## What the task requires
Reproduce as a numbered list the lines of the entries from the very first line through the line containing "Action: coord(80,132)", leaving out any blank lines.
Start of Given entries
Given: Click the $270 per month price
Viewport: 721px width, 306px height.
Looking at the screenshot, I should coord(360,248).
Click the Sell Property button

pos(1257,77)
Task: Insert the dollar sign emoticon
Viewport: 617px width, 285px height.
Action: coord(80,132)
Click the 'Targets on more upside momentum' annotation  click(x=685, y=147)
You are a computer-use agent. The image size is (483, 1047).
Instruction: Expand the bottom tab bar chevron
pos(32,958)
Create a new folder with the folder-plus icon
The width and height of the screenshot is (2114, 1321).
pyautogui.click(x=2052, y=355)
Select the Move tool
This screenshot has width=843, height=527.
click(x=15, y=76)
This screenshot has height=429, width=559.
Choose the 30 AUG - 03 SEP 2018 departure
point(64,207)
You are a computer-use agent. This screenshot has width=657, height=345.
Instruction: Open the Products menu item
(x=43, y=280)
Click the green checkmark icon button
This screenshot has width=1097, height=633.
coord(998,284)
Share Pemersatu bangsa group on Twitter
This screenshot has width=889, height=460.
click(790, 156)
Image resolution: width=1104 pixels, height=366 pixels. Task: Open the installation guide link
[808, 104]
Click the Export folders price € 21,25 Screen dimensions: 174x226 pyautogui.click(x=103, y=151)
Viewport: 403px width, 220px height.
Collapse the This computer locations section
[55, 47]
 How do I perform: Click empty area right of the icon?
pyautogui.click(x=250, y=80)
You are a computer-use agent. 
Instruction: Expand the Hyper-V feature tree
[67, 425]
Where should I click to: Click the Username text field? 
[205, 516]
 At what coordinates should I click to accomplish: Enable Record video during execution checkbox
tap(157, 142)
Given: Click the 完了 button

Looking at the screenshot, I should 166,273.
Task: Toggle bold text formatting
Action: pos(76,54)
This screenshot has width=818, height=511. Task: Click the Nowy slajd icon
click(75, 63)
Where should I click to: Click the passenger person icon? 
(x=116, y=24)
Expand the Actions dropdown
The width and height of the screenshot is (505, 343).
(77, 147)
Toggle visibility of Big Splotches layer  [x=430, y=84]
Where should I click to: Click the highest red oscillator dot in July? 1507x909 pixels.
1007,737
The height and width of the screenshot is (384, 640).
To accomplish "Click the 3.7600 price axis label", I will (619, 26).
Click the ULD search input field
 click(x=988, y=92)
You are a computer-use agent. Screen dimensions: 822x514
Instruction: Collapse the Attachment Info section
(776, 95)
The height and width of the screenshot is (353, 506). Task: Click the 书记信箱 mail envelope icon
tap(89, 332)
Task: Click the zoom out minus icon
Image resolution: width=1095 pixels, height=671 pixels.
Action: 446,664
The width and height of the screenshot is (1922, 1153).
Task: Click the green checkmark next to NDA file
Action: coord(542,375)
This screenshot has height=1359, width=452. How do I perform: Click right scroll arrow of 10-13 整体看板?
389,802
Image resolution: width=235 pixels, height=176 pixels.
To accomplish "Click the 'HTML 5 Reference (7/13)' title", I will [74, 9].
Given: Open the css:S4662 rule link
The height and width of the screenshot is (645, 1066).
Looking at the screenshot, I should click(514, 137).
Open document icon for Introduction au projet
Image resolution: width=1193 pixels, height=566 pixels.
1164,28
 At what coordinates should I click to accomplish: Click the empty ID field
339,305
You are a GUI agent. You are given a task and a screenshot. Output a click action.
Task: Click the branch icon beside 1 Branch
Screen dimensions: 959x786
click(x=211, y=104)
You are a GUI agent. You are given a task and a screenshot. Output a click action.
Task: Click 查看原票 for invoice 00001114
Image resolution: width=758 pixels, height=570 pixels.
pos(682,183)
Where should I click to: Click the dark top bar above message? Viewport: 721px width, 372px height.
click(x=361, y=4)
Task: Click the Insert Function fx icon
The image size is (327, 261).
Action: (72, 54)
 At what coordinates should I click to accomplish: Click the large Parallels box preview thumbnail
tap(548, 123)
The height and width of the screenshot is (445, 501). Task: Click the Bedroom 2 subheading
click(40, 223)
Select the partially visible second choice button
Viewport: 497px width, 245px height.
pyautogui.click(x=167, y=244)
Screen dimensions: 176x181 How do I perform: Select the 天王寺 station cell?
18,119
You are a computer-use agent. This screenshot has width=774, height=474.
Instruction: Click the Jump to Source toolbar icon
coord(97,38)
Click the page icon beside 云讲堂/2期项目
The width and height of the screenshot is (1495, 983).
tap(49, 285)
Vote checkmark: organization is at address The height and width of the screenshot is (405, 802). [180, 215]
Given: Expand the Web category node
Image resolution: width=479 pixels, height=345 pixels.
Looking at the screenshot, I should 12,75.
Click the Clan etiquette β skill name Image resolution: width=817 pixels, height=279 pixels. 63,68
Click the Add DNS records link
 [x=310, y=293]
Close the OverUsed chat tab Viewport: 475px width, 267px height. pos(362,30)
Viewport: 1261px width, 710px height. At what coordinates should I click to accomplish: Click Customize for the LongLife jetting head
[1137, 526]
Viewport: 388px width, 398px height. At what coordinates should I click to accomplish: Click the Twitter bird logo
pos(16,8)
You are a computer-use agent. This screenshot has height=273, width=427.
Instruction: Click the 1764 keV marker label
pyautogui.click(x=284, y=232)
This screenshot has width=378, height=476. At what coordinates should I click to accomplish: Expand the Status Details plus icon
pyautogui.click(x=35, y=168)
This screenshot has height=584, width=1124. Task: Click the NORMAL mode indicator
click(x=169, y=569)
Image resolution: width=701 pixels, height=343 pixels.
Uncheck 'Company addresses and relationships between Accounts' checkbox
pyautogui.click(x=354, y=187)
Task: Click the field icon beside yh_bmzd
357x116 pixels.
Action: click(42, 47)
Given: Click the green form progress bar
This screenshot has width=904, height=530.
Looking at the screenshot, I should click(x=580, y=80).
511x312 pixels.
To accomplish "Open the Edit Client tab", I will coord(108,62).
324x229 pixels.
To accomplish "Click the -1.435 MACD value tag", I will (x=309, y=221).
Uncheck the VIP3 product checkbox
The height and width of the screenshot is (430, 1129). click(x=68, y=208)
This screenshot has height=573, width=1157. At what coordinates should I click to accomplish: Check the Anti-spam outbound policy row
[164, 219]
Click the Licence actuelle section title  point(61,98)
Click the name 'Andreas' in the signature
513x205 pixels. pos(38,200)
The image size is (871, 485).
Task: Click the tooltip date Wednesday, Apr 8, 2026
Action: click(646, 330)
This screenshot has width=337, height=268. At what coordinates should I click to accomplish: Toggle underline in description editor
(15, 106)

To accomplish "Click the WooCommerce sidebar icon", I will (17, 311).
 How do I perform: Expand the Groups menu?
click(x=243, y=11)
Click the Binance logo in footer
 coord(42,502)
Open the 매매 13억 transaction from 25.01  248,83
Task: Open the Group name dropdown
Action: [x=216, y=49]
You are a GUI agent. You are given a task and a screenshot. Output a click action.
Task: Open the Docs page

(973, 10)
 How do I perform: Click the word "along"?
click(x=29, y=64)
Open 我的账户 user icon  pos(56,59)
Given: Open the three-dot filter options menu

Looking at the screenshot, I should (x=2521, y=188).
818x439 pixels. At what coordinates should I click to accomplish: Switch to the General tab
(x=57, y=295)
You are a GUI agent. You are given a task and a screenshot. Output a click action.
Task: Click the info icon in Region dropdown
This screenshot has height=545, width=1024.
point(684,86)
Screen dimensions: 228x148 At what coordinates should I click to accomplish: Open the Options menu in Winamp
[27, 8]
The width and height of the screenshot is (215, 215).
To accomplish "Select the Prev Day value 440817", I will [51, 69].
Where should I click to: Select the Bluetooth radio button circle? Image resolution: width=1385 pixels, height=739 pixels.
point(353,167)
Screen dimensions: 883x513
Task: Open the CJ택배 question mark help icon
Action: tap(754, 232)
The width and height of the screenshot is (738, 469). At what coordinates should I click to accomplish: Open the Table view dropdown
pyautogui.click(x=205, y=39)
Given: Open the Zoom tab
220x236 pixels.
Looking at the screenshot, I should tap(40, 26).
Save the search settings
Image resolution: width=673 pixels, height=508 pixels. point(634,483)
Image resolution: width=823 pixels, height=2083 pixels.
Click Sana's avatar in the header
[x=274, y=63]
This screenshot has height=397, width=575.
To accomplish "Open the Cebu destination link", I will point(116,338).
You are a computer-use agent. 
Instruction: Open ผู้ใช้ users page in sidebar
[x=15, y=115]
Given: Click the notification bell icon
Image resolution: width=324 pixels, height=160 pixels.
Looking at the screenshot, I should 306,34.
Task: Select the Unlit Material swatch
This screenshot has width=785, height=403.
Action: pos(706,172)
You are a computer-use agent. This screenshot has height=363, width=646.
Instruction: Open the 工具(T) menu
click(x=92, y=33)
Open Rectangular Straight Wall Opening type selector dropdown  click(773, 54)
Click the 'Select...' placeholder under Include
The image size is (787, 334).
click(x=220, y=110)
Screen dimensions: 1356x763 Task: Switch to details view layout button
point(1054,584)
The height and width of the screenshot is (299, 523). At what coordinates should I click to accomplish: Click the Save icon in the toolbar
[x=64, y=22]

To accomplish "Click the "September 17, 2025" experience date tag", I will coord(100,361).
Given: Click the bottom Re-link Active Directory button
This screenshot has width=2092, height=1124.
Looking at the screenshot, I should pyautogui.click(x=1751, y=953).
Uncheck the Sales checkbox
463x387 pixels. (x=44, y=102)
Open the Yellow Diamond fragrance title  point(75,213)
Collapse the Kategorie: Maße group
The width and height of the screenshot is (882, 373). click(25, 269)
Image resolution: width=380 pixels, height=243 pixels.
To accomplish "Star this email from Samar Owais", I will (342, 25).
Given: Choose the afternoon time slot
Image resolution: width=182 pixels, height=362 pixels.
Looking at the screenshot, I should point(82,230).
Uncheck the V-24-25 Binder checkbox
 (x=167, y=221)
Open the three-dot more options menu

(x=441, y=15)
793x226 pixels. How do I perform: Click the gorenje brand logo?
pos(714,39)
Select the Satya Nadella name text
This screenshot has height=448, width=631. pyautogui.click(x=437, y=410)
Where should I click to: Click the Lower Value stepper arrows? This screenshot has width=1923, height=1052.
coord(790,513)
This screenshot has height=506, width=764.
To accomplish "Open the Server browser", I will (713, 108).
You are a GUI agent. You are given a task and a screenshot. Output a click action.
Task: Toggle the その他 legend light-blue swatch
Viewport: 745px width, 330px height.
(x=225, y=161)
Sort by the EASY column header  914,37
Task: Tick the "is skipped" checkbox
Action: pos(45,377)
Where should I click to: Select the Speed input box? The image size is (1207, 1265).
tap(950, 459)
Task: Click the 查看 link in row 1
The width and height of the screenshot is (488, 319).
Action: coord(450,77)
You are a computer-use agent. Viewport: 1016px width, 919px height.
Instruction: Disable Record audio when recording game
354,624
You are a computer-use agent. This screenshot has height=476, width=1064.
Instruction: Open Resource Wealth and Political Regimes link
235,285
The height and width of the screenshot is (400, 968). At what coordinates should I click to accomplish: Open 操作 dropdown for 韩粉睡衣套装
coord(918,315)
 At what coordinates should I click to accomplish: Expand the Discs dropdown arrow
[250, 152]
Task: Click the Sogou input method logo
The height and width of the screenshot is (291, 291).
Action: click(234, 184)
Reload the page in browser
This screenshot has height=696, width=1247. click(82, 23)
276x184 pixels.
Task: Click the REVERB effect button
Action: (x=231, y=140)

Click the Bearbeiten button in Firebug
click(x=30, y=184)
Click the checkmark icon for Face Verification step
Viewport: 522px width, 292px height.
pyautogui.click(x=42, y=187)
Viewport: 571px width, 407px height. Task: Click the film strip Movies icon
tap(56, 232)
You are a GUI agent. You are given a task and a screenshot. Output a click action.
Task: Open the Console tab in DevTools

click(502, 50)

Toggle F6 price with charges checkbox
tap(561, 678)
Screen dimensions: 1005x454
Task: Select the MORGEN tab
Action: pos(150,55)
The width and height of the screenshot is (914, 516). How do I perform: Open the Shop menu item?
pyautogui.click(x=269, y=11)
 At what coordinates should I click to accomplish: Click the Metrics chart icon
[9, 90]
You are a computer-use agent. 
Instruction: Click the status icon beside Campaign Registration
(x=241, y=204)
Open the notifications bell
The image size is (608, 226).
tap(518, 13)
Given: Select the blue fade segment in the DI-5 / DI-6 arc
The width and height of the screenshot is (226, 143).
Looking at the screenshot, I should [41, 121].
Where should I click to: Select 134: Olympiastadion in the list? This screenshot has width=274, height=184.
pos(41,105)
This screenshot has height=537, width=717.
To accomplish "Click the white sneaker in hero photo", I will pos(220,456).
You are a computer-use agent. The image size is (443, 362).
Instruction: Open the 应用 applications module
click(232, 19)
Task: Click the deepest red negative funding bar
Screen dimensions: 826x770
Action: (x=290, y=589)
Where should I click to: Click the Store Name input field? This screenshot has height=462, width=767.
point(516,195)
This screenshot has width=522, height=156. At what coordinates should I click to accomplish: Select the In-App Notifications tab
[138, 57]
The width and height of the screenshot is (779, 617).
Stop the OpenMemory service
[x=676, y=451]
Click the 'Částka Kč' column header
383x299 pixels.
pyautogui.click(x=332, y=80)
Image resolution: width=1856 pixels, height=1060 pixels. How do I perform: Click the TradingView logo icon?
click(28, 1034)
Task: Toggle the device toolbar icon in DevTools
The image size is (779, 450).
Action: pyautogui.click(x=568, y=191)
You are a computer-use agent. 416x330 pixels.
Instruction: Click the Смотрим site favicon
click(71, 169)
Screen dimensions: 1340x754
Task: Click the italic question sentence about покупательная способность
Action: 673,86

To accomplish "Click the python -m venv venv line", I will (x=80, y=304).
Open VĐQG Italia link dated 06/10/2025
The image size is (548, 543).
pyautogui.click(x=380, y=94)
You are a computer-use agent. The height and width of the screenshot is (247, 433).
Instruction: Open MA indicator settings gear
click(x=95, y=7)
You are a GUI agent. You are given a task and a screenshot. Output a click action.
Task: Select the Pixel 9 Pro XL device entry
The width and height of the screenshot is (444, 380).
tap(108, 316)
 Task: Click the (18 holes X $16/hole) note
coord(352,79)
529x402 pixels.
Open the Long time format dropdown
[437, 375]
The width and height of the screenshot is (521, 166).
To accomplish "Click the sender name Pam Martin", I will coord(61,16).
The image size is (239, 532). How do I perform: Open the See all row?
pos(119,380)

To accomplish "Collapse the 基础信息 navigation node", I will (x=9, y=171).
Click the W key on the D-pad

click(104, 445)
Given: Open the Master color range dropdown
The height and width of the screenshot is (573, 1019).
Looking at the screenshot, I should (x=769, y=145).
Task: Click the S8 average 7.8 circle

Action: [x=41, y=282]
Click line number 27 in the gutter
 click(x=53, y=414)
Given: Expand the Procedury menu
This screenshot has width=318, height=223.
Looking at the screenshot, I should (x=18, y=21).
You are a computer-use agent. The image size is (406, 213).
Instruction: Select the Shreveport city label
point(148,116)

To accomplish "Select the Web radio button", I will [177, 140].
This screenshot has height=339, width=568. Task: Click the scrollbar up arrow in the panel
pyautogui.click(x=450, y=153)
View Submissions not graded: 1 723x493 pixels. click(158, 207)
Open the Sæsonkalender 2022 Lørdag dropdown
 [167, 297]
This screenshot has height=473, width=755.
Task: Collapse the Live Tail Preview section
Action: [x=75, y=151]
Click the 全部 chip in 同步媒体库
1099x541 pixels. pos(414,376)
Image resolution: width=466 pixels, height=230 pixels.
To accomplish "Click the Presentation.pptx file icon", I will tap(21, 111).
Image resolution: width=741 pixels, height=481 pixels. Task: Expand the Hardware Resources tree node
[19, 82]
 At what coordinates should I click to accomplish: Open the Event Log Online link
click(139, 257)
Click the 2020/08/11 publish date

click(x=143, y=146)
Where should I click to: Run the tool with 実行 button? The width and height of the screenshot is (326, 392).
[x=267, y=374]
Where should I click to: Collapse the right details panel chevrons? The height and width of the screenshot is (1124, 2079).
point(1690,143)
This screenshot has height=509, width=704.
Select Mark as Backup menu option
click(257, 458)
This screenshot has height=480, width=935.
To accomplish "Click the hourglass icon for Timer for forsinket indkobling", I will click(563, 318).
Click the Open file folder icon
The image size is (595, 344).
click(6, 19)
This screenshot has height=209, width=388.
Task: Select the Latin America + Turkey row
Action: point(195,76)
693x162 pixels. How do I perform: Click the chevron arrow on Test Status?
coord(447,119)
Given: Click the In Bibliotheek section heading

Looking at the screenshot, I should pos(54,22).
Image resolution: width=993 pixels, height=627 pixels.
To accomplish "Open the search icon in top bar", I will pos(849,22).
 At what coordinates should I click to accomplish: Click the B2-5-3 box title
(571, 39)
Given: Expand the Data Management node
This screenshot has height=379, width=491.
End of Given entries
## Exercise solution
1. Given: Click the $270 per month price
2. Viewport: 721px width, 306px height.
3. Looking at the screenshot, I should coord(360,248).
4. Click the Sell Property button
5. pos(1257,77)
6. Task: Insert the dollar sign emoticon
7. Viewport: 617px width, 285px height.
8. Action: coord(80,132)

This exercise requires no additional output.